Part of what makes this colouring choice so powerful in the comic is how it works to collide the supernatural/insane elements of the comic with the mundane. When Spectre becomes Moon Knight or hears the voice of his god Kohnshu elements of the scratchy, granular colouring creep into the comic, creating an emotional contrast between these elements. This also creates a palpable sense of dread/power in the supernatural elements: they feature distinct colouring so *something* must be happening, maybe Spectre isn't insane...
And then there are the pages where the divisions break down and the flat colouring of the mundane world and the gritty, sketchy aesthetic of the supernatural collide. Where Moon Knight is free to attack the nurse/jackals that have been imprisoning and seemingly abusing him throughout the comic. This is depicted wonderfully in a flurry of small, circular panels that chaotically capture individual moments of violence. It's a page out-of-control and unhinged, and manages to capture a maniac fury in a clear and visually interesting way. Collectively, it's a great choice that I think manages to establish this incarnation of Moon Knight as dangerous and which implies that there is potentially an element of supernatural power about the possibly insane man.
I think this double-page spread is my favourite use of the supernatural/mundane colouring.

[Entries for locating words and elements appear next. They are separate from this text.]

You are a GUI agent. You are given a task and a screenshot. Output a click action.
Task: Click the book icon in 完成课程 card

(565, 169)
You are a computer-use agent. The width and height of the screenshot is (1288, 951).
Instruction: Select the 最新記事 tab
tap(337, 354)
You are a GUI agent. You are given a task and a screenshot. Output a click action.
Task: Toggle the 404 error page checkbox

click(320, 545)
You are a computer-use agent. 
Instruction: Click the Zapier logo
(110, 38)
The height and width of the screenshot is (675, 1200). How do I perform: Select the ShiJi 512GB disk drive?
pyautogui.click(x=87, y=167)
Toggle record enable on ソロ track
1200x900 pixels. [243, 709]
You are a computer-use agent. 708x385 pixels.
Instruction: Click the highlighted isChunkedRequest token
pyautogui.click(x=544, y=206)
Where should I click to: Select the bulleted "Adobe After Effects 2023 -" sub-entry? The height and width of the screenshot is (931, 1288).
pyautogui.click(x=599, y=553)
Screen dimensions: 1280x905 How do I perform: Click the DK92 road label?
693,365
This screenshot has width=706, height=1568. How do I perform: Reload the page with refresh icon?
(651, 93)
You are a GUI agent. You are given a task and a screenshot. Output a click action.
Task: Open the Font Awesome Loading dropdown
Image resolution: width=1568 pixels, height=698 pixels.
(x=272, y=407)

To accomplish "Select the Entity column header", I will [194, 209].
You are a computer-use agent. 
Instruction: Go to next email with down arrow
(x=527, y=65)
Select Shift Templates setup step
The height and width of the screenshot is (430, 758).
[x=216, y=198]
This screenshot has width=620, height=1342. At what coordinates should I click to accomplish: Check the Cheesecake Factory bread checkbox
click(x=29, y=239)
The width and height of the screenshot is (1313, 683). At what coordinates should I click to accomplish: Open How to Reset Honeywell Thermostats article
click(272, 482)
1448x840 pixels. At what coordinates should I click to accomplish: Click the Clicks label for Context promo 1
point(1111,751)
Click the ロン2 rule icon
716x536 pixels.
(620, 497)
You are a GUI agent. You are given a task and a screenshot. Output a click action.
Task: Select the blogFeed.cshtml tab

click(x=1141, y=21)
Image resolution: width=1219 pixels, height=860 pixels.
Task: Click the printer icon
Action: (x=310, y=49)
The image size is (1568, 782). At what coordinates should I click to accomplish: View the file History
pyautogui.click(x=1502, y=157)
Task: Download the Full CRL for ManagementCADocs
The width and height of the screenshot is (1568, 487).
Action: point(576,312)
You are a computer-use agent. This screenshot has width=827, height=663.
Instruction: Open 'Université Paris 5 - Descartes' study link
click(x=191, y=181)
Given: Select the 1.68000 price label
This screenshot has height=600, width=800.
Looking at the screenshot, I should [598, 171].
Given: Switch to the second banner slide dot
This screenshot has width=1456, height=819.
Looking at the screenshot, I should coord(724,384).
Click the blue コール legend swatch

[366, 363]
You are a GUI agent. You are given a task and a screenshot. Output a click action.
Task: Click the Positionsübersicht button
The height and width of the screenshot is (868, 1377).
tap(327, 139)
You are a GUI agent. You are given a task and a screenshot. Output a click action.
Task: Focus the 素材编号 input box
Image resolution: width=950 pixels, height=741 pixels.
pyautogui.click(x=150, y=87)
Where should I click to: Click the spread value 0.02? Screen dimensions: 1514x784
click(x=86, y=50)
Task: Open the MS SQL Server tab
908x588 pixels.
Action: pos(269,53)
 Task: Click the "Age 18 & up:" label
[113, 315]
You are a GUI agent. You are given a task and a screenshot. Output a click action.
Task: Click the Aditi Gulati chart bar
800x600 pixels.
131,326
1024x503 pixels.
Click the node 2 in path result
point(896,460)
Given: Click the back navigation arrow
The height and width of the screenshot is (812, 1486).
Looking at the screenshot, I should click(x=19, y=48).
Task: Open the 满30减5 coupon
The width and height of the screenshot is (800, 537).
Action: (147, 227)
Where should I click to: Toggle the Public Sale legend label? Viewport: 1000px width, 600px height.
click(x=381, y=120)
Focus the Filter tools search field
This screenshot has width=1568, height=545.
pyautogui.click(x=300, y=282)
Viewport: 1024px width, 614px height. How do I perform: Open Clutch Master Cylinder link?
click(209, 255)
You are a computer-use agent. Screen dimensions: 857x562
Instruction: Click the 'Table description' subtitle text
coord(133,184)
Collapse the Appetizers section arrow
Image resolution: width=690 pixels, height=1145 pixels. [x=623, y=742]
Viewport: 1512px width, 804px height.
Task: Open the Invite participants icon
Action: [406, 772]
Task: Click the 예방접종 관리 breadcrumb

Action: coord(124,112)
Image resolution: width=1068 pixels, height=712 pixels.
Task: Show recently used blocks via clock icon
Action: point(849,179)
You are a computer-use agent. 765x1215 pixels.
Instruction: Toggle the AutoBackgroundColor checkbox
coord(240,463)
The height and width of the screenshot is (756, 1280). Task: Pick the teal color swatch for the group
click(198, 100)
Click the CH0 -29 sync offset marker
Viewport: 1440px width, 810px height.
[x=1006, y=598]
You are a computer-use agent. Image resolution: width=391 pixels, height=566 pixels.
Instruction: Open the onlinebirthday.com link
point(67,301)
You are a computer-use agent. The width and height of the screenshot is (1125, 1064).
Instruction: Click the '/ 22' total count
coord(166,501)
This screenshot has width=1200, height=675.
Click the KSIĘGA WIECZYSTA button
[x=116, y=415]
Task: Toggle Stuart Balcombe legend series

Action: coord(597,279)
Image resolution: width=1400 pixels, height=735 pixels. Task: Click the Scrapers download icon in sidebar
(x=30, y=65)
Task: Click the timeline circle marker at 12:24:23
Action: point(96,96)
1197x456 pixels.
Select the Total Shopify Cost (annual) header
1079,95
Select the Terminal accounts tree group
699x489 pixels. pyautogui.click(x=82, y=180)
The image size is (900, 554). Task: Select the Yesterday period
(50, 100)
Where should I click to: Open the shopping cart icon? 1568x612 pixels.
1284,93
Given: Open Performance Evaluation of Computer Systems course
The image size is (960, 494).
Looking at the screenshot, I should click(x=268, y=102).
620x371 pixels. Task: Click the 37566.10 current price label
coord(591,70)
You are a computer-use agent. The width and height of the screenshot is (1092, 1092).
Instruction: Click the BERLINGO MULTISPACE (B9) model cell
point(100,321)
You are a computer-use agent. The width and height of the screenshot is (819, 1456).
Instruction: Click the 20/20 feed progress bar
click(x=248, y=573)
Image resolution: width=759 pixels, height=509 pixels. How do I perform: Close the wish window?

The page depicts New York apparently mixed up with some sort of Ancient Egyptian-inspired hellscape. While I can spot elements of paint splatter and sketchy colours, these elements are subdued compared to panels and sequences that are more clearly entrenched in either Spectre's mind or the possibly hallucinated. Instead this page features mostly the more flat colouring of the mundane elements of the comic, despite the impossible thing being depicted. The white margins also fall away for the first time in the comic, making the page feel bigger, sharper, and more real. This creates this wonderful moment of ambiguity: is this all a hallucination of Spetre's? Could this really be happening? The colouring, which has been used to codify this, is unclear. And so by establishing, utilizing, and then subverting the colour conventions of the comic, Moon Knight #1 manages to call into question what in the comic is even really happening. Which is great.
I read Moon Knight #1 because of the creative team, but will read #2 on the strength of the execution of the first issue.